After the first week in September there were no diseases to be seen but yellow fever. In that part of the town which is between Walnut and Vine-streets it was uncommonly healthy. A similar retreat of inferior diseases has been observed to take place during the prevalence of the plague in London, Holland, and Germany, according to the histories of that disease by Sydenham, Diemerbroeck, Sennertus, and Hildanus. It appears, from the register of the weather, that it rained during the greatest part of the day on the 1st of October. The effects of this rain upon the disease shall be mentioned hereafter. On the 10th the weather became cool, and on the nights of the 12th and 13th of the month there was a frost accompanied with ice, which appeared to give a sudden and complete check to the disease.

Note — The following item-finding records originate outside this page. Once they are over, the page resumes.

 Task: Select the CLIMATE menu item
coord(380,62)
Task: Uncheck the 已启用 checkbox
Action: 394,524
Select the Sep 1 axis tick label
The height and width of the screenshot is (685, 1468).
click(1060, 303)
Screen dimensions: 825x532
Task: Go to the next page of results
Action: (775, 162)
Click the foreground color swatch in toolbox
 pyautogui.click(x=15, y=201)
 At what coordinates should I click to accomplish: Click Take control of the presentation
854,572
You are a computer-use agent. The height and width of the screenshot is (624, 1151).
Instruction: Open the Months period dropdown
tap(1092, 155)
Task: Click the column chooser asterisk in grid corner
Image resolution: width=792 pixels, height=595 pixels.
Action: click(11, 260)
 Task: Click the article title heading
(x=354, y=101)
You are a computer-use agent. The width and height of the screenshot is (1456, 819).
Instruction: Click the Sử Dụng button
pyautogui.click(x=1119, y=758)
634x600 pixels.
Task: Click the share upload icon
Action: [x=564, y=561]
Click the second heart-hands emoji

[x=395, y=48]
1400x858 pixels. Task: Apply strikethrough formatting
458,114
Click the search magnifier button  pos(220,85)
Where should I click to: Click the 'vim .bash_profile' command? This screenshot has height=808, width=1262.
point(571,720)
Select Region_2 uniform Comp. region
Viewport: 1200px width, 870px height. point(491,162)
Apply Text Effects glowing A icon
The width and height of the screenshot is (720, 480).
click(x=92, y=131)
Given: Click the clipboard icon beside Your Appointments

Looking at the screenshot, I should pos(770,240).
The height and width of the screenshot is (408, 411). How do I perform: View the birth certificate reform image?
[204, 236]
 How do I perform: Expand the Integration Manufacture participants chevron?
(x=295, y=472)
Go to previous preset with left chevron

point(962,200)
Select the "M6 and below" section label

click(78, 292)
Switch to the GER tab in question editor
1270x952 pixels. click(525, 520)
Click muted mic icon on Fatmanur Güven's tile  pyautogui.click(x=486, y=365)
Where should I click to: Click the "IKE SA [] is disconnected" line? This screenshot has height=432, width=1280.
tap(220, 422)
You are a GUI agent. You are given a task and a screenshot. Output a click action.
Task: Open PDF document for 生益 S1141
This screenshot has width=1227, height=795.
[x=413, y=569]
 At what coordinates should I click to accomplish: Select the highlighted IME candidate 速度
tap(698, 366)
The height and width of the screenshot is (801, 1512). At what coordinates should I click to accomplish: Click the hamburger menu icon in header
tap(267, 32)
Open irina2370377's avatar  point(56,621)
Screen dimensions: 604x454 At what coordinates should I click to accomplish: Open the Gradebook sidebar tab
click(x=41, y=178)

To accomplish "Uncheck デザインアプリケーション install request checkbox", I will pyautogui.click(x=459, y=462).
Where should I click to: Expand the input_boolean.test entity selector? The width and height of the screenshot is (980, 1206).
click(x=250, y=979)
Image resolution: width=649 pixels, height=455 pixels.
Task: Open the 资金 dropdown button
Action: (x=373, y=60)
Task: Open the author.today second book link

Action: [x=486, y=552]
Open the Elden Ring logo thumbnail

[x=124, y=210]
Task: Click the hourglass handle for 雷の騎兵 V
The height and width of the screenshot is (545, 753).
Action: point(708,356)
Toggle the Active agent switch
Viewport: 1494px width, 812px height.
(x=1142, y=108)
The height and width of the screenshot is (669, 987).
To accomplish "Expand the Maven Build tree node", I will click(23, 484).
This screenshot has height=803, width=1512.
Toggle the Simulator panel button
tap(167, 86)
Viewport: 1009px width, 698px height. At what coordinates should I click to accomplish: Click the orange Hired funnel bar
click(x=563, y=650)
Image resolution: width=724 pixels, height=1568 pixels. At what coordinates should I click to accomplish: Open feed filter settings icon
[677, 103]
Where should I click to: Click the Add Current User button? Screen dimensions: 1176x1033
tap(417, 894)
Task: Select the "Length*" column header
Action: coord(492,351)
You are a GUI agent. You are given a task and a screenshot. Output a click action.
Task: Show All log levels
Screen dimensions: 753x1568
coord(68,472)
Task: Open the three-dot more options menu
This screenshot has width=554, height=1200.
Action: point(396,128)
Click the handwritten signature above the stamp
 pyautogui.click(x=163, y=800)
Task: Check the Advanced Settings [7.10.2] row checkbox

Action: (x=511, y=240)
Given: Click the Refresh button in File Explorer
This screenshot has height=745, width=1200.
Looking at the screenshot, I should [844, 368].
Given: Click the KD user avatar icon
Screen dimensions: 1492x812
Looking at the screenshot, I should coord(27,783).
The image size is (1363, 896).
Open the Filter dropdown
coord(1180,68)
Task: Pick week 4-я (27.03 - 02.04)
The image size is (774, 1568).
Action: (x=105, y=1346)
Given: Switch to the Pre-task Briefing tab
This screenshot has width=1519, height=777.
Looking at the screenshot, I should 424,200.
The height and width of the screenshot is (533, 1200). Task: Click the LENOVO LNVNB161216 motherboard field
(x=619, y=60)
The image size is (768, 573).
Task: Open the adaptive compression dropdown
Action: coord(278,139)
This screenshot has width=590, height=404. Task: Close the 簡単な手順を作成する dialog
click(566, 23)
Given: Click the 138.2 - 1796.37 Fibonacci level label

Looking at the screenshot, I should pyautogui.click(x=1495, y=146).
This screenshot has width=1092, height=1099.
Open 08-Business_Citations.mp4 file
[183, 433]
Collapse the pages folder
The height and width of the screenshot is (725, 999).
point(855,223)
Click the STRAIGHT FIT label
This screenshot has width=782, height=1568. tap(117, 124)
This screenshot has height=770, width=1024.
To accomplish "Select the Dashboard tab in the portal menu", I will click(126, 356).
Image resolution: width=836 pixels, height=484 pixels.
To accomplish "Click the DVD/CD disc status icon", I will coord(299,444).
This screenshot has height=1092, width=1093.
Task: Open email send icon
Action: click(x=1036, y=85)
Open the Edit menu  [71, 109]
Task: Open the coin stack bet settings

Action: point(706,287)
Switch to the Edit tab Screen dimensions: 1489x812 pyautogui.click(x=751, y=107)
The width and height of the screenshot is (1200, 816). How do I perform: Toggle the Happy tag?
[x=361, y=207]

The reader will probably expect an account of the effects of this distressing epidemic upon the public mind. The terror of the citizens for a while was very great. Rumours of an opposite and contradictory nature of the increase and mortality of the fever were in constant circulation. A stoppage was put to business, and it was computed that about two thirds of the inhabitants left the city.

The legislature of the state early passed a law, granting 10,000 dollars for the relief of the sufferers by the fever. The citizens in and out of town, as also many of the citizens of our sister states, contributed more than that sum for the same charitable purpose. This money was issued by a committee appointed by the governor of the state. An hospital for the reception of the poor was established on the east side of the river Schuylkill, and amply provided with every thing necessary for the accommodation of the sick. Tents were likewise pitched on the east side of Schuylkill, to which all those people were invited who were exposed to the danger of taking the disease, and who had not means to provide a more comfortable retreat for themselves in the country.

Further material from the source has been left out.